Apenas seis produtos – minério de ferro, petróleo, soja, açúcar, aço e celulose – responderam por 50% das exportações de US$ 201,9 bilhões em 2010. “É muito provável que o peso das commodities nas exportações brasileiras aumente neste ano, podendo chegar a 75%”, prevê o economista-chefe da instituição e responsável pelo estudo, Nilson Teixeira.

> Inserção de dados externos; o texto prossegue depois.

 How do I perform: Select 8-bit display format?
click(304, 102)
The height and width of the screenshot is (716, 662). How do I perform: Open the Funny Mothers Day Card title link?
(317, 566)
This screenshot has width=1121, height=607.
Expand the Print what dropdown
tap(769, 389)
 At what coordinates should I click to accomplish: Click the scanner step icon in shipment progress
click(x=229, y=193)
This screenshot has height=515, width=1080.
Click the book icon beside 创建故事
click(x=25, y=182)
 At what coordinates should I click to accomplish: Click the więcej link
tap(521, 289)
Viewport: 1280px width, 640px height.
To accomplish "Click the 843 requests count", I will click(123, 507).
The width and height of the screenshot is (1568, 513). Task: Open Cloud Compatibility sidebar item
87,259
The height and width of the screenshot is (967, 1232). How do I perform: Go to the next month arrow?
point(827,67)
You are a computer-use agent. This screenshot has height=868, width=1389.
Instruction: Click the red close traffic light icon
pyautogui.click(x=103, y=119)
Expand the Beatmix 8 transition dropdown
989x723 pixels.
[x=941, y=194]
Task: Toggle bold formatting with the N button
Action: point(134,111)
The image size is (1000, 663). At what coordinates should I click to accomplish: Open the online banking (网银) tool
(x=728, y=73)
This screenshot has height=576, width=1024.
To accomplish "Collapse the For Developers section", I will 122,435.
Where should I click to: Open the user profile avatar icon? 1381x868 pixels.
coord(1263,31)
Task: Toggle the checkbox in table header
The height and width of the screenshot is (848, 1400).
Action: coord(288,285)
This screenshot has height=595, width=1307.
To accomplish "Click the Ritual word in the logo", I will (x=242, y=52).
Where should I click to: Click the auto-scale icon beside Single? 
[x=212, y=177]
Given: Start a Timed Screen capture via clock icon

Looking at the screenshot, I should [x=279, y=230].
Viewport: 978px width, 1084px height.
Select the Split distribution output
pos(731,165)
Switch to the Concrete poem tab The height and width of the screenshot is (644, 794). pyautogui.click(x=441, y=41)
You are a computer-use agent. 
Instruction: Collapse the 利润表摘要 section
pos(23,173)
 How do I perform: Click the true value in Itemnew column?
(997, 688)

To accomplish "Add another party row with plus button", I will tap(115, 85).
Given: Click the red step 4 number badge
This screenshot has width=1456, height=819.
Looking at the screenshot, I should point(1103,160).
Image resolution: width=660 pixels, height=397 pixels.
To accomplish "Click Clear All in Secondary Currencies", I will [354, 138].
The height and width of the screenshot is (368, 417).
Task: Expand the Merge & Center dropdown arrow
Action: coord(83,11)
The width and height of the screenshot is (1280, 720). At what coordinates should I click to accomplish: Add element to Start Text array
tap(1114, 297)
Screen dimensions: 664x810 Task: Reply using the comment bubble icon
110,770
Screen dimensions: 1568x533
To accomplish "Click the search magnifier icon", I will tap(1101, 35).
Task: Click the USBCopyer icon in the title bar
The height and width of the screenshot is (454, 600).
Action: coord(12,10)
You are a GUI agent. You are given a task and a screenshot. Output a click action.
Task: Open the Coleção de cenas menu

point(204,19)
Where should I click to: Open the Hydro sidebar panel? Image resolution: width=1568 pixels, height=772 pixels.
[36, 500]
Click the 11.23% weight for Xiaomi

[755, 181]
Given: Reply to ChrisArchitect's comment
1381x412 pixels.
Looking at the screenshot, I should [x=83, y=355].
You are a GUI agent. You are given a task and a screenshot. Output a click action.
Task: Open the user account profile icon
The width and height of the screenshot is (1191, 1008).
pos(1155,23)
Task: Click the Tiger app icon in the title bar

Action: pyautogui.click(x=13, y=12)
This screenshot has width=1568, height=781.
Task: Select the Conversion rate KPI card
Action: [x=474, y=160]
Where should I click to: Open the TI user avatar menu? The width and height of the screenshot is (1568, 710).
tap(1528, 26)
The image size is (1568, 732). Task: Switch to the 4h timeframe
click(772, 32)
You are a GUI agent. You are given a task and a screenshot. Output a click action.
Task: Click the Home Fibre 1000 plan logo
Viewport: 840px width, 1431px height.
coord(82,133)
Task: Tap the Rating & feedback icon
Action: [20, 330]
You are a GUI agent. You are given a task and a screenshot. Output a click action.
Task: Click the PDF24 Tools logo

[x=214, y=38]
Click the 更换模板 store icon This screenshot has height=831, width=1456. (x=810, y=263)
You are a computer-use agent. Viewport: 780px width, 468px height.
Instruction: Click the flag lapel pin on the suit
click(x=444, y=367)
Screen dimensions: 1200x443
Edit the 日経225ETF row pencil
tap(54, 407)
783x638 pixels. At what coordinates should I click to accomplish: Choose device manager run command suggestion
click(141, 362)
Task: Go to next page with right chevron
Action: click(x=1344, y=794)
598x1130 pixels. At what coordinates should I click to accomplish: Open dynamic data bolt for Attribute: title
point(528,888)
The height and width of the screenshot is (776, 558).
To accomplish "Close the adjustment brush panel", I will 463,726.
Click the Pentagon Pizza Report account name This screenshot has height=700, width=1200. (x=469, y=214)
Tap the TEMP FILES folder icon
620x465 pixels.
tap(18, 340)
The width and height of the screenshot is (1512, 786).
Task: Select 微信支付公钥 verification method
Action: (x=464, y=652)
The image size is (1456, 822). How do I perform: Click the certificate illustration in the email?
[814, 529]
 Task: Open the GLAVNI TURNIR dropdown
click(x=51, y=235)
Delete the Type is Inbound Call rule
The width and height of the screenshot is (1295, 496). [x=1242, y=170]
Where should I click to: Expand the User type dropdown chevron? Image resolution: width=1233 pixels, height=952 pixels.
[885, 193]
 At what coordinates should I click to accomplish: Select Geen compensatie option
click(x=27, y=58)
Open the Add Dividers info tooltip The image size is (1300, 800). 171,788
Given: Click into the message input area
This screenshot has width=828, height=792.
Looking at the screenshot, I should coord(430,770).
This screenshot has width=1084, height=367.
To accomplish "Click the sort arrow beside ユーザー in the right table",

Para calcular a participação das matérias-primas nas exportações, Teixeira considerou como commodities itens que passaram por algum tipo de processamento, como produtos siderúrgicos e açúcar, por exemplo, e não apenas os produtos tidos como básicos nos dados do Ministério do Desenvolvimento, Indústria e Comércio Exterior (MDIC).

Teixeira prevê que as commodities continuem avançando na pauta de exportações baseado na boa maré dos preços das matérias-primas no mercado externo. Entre outubro de 2010 e fevereiro deste ano, as cotações das commodities exportadas pelo País aumentaram 17,5%, enquanto os preços das exportações em geral subiram 9,5% no mesmo período, aponta o estudo. O aumento de preços explicou 30% do crescimento da receita de exportação de produtos básicos no ano passado.